(TASK ITEM): Please reproduce verbatim the lines below, from the first through the one with "[Close Cookie Control] (2501, 1405)".
● ● ● ● ●
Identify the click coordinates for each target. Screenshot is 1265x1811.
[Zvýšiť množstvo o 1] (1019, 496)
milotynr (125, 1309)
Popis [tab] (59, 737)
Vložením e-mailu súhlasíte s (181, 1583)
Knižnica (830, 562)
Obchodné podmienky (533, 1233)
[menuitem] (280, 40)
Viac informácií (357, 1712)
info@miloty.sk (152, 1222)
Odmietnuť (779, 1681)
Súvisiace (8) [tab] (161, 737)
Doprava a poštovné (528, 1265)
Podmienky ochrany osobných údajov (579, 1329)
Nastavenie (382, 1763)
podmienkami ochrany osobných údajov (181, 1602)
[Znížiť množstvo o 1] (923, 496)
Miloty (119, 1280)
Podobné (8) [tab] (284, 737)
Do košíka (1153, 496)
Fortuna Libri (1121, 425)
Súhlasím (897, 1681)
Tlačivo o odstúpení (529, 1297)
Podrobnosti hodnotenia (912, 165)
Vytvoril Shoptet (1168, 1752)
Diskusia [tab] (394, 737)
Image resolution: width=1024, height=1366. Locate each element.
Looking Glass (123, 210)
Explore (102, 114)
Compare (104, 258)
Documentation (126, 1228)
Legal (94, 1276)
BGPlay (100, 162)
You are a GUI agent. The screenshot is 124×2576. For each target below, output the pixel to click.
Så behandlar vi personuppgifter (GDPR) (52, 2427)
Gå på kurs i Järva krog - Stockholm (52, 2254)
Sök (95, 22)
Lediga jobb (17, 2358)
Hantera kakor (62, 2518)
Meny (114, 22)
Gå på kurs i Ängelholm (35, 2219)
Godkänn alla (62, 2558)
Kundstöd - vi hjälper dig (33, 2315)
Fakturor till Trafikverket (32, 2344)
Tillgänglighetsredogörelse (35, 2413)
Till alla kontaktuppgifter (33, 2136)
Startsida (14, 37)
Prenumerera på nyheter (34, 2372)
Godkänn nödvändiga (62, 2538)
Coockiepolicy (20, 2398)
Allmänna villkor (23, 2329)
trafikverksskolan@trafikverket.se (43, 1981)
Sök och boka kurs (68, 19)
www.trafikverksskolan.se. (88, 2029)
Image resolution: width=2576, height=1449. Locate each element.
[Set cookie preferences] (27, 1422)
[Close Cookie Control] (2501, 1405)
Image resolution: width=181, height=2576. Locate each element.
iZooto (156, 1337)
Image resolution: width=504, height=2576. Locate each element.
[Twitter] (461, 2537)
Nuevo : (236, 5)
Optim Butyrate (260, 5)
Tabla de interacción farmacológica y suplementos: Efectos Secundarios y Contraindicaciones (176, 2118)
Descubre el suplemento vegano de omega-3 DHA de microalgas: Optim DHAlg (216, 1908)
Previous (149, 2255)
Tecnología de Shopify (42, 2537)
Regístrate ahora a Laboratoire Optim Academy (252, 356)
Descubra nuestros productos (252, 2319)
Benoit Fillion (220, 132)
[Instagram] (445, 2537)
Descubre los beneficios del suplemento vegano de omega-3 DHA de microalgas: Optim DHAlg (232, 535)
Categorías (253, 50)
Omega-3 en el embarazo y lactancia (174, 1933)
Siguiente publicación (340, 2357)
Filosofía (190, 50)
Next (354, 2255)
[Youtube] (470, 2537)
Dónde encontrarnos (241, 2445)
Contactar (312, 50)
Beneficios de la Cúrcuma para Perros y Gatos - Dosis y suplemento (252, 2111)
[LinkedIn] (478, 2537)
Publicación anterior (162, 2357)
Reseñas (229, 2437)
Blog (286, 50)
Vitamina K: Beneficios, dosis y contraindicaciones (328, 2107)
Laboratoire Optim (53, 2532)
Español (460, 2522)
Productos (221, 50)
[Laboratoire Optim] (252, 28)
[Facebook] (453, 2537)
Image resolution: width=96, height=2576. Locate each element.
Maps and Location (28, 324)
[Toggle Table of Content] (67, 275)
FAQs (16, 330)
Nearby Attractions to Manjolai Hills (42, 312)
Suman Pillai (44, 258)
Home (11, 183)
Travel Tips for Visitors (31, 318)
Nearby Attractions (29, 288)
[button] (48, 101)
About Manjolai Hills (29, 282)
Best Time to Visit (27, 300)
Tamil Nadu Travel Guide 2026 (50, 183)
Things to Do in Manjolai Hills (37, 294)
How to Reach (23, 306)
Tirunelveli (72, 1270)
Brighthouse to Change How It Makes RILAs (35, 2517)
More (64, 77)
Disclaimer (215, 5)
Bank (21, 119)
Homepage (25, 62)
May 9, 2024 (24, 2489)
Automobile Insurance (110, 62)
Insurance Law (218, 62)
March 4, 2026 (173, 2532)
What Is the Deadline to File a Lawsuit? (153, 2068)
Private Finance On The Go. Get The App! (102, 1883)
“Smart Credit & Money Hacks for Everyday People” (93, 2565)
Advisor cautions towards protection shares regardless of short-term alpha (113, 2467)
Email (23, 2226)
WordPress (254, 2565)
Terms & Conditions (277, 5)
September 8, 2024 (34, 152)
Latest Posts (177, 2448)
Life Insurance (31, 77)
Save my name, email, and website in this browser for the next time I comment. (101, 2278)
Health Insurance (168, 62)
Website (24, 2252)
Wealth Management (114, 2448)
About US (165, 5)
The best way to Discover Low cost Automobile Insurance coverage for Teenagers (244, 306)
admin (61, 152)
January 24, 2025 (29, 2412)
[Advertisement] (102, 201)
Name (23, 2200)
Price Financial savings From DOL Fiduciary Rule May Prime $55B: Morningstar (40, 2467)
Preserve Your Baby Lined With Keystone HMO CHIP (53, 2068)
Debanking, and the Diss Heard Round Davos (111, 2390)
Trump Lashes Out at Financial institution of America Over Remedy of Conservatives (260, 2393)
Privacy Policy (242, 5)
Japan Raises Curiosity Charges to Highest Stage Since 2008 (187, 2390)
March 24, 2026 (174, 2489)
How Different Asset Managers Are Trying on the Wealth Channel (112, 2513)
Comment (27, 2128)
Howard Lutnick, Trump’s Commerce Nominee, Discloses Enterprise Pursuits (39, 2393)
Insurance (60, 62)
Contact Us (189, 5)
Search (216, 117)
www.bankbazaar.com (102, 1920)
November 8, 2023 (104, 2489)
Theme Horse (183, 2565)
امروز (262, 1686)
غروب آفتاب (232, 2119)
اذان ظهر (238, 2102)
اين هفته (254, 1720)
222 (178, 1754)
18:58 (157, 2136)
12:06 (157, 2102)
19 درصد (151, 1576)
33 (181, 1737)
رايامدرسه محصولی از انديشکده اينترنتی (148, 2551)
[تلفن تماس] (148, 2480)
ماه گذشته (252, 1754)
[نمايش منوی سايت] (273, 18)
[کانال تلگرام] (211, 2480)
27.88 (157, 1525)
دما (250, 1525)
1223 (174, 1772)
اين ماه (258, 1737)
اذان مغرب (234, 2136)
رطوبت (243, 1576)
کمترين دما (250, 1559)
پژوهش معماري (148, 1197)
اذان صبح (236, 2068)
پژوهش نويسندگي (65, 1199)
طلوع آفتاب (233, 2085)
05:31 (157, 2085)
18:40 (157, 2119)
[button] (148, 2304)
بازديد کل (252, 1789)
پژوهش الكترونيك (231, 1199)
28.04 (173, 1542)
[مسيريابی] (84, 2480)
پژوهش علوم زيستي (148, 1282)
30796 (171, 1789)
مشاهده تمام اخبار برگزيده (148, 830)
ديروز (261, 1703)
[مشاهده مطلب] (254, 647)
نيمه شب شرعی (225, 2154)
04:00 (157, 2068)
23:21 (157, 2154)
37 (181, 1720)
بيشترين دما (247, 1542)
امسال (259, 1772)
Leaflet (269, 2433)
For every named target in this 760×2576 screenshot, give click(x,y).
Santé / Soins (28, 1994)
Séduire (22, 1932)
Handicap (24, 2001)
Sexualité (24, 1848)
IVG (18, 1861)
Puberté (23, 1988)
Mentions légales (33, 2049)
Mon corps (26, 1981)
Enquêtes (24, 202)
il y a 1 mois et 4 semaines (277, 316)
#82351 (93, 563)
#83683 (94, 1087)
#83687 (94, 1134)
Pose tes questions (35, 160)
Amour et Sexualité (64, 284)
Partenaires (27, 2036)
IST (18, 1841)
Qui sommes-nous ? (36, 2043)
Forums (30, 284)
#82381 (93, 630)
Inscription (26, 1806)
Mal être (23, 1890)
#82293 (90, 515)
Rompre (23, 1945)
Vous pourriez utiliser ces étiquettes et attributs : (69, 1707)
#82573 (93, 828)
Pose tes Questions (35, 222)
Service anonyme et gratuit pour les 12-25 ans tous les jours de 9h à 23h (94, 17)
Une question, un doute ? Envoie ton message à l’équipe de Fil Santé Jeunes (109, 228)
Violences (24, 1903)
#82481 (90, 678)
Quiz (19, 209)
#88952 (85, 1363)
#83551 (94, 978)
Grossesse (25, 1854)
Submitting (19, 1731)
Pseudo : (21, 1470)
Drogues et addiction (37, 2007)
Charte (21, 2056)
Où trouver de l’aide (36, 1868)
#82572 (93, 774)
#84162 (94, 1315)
● ● ● ● ●
(PROBLEM SOLUTION):
Identify the click coordinates for each target. Screenshot is 1265x1811.
[Zvýšiť množstvo o 1] (1019, 496)
milotynr (125, 1309)
Popis [tab] (59, 737)
Vložením e-mailu súhlasíte s (181, 1583)
Knižnica (830, 562)
Obchodné podmienky (533, 1233)
[menuitem] (280, 40)
Viac informácií (357, 1712)
info@miloty.sk (152, 1222)
Odmietnuť (779, 1681)
Súvisiace (8) [tab] (161, 737)
Doprava a poštovné (528, 1265)
Podmienky ochrany osobných údajov (579, 1329)
Nastavenie (382, 1763)
podmienkami ochrany osobných údajov (181, 1602)
[Znížiť množstvo o 1] (923, 496)
Miloty (119, 1280)
Podobné (8) [tab] (284, 737)
Do košíka (1153, 496)
Fortuna Libri (1121, 425)
Súhlasím (897, 1681)
Tlačivo o odstúpení (529, 1297)
Podrobnosti hodnotenia (912, 165)
Vytvoril Shoptet (1168, 1752)
Diskusia [tab] (394, 737)
Image resolution: width=1024, height=1366. Locate each element.
Looking Glass (123, 210)
Explore (102, 114)
Compare (104, 258)
Documentation (126, 1228)
Legal (94, 1276)
BGPlay (100, 162)
You are a GUI agent. The screenshot is 124×2576. For each target below, output the pixel to click.
Så behandlar vi personuppgifter (GDPR) (52, 2427)
Gå på kurs i Järva krog - Stockholm (52, 2254)
Sök (95, 22)
Lediga jobb (17, 2358)
Hantera kakor (62, 2518)
Meny (114, 22)
Gå på kurs i Ängelholm (35, 2219)
Godkänn alla (62, 2558)
Kundstöd - vi hjälper dig (33, 2315)
Fakturor till Trafikverket (32, 2344)
Tillgänglighetsredogörelse (35, 2413)
Till alla kontaktuppgifter (33, 2136)
Startsida (14, 37)
Prenumerera på nyheter (34, 2372)
Godkänn nödvändiga (62, 2538)
Coockiepolicy (20, 2398)
Allmänna villkor (23, 2329)
trafikverksskolan@trafikverket.se (43, 1981)
Sök och boka kurs (68, 19)
www.trafikverksskolan.se. (88, 2029)
Image resolution: width=2576, height=1449. Locate each element.
[Set cookie preferences] (27, 1422)
[Close Cookie Control] (2501, 1405)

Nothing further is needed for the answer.